Historical Reference

After King David’s son Solomon died, the Israelites divided the one kingdom into two. The Northern Kingdom was called Israel and included ten of the twelve tribes. Living in the north were the tribes of Reuben, Simeon, Manasseh, Issachar, Zebulun, Ephraim, Dan, Asher, Naphtali, and Gad. The Southern Kingdom was called Judah and included the tribes of Benjamin and Judah. Immersed throughout both kingdoms were members of the priestly family of Levi.

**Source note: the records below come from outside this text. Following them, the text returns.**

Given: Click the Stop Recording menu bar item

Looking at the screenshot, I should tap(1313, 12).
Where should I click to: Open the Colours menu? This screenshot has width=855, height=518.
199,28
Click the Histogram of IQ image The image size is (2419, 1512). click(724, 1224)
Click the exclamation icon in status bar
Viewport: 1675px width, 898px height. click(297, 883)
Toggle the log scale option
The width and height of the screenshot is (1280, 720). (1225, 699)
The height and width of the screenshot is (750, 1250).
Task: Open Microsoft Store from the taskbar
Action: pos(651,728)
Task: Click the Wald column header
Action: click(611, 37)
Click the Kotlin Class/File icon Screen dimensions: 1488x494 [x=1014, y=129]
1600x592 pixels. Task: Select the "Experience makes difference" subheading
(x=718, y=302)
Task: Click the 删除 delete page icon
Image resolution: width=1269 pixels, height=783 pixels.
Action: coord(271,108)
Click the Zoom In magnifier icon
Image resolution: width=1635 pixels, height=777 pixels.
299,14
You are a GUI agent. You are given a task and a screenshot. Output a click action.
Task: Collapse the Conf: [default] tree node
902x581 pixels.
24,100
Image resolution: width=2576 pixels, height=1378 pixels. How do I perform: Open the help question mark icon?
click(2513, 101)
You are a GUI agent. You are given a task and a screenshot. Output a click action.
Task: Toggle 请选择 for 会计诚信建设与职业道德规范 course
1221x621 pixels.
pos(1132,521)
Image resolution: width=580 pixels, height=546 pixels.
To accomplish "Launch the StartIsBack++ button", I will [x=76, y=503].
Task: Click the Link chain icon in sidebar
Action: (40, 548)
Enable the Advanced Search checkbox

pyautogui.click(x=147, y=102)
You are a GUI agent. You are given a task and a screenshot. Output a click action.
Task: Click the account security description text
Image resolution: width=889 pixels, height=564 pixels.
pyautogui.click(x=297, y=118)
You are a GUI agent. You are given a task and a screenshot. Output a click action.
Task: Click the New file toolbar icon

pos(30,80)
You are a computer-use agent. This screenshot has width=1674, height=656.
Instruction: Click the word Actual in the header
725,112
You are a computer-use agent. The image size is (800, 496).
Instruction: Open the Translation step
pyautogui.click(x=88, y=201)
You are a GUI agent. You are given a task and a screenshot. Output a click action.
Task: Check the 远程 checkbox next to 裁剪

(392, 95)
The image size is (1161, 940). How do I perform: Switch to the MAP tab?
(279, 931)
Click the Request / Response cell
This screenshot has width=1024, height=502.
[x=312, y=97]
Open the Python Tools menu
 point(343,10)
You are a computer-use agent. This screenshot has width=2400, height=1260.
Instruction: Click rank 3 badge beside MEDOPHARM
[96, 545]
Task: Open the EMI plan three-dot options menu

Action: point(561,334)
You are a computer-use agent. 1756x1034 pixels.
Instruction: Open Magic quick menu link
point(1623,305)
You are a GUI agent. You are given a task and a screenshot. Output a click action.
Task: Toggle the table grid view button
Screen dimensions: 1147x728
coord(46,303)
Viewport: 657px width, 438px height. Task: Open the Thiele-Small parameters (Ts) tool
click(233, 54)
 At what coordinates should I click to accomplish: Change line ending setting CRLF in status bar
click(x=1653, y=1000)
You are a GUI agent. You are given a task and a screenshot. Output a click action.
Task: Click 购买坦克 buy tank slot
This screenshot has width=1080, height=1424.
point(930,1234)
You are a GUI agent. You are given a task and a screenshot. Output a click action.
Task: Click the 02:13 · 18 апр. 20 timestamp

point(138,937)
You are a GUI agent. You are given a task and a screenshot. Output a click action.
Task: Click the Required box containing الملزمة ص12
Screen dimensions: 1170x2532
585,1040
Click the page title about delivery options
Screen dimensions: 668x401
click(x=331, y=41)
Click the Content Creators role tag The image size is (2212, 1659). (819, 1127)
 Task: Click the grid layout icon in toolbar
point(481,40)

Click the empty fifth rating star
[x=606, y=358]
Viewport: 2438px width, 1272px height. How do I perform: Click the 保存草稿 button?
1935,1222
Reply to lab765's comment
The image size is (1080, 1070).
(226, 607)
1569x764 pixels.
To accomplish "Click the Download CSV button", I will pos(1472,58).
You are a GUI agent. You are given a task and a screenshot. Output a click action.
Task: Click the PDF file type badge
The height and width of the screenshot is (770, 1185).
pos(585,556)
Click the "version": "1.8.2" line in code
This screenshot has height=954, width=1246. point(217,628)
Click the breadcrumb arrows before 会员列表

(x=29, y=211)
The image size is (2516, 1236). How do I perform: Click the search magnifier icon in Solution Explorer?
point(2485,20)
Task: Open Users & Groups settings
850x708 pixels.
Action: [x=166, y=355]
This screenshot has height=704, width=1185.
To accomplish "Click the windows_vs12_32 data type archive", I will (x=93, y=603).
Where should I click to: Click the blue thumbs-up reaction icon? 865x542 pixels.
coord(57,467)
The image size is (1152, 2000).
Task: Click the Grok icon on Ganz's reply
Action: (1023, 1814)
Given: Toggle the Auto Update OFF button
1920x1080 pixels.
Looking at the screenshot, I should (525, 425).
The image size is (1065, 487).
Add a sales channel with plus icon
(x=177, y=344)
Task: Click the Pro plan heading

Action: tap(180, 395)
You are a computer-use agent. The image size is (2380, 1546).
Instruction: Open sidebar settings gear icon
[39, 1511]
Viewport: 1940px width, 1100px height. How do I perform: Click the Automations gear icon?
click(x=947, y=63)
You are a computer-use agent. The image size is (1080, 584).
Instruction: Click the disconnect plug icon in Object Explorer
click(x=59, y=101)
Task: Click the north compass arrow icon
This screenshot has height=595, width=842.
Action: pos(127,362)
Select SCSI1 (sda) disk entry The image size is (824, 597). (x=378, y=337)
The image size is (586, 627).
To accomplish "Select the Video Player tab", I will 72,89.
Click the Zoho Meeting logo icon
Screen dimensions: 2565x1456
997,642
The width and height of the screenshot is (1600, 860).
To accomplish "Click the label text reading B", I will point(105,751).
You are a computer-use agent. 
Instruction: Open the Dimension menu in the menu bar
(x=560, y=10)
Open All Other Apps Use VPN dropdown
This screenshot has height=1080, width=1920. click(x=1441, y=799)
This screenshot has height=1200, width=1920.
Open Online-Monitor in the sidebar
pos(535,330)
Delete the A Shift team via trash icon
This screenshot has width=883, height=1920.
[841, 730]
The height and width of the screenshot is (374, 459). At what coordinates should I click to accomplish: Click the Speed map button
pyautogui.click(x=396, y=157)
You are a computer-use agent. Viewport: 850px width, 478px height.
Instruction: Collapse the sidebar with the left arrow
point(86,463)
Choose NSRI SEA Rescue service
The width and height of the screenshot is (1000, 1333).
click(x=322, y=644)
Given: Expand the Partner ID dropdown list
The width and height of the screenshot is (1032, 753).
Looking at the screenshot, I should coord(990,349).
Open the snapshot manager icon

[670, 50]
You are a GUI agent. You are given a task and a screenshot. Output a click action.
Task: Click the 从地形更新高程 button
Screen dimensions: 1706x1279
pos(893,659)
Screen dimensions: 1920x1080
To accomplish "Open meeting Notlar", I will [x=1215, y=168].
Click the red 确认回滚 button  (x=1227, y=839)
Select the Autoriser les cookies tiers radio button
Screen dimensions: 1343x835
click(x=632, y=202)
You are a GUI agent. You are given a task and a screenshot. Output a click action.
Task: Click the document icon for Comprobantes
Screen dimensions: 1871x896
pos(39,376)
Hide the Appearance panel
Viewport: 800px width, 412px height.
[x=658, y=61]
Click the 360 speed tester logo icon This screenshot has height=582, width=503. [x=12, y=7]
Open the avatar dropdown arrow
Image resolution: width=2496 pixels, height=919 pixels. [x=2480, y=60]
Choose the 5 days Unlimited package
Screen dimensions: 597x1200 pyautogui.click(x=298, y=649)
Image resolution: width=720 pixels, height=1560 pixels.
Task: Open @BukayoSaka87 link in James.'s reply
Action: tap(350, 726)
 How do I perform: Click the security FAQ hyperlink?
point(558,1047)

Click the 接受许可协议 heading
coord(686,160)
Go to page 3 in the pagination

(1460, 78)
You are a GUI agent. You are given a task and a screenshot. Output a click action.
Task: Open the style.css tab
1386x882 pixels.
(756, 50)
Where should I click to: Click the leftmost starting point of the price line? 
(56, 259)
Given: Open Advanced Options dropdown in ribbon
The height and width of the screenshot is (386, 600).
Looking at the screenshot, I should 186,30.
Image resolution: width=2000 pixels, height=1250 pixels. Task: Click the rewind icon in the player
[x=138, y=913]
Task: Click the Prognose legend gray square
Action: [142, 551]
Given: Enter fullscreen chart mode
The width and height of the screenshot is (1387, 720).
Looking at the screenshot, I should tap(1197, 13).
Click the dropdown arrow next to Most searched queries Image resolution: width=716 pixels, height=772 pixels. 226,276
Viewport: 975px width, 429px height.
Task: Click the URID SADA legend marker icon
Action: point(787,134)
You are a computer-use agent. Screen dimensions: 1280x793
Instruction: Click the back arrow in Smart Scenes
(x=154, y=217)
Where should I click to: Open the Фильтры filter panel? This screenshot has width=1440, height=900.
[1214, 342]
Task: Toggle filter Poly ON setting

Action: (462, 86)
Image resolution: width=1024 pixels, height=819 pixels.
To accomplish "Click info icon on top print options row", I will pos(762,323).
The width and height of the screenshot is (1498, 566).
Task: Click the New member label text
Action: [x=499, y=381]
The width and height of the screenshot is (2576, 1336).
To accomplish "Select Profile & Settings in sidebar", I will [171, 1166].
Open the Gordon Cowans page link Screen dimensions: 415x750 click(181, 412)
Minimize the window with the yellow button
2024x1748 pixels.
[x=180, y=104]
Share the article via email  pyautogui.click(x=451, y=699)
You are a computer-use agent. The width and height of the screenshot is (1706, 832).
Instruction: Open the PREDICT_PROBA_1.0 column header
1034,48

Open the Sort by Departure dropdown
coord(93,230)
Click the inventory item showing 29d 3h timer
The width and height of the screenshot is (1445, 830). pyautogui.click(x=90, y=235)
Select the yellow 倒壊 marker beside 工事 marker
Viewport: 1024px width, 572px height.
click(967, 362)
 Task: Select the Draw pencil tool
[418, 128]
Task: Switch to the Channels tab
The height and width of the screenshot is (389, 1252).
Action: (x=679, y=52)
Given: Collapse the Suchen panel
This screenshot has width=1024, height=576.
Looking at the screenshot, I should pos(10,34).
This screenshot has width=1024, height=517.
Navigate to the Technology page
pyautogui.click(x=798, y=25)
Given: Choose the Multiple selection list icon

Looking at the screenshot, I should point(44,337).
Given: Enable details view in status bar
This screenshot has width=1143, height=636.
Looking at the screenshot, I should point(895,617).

In 722 BC, Assyria conquered the Northern Kingdom of Israel, taking captive and deporting the members of the ten tribes. In approximately 586 BC, the Southern Kingdom was conquered by Babylon, the Temple destroyed, and the people taken captive. Around 445 BC, Nehemiah led a remnant of the Jewish People back to Jerusalem and rebuilt its walls and gates. Over 500 years later, in 70 AD, the Romans destroyed the Second Temple and, again, Jewish People dispersed through persecution into the world at large. By all these means, Jewish People have come to reside all over the world.

Ethiopian Jews

The Beta Israel of Gondar, the Beta Avraham of Addis Ababa, and the Gefat of Woliso and Hosanna have endured persecution for their “felasha” or “foreigner” status among Ethiopians for centuries. Many believe they are from the tribe of Dan. Thousands were rescued from poverty and brought to Israel during the massive airlifts of 1984, 1985, and 1991. The Aliyah (immigration to Israel) program sponsored by Israel has been stopped and resumed a number of times since then. Only those Jewish People who have not converted to another religion, but remain solely Jewish in their faith, are permitted to make Aliyah. Most recently Aliyah of Ethiopian Jews was ended by Israel in August 2013 and many fear this is truly the end as it is believed there are no more truly Jewish People left in Ethiopia.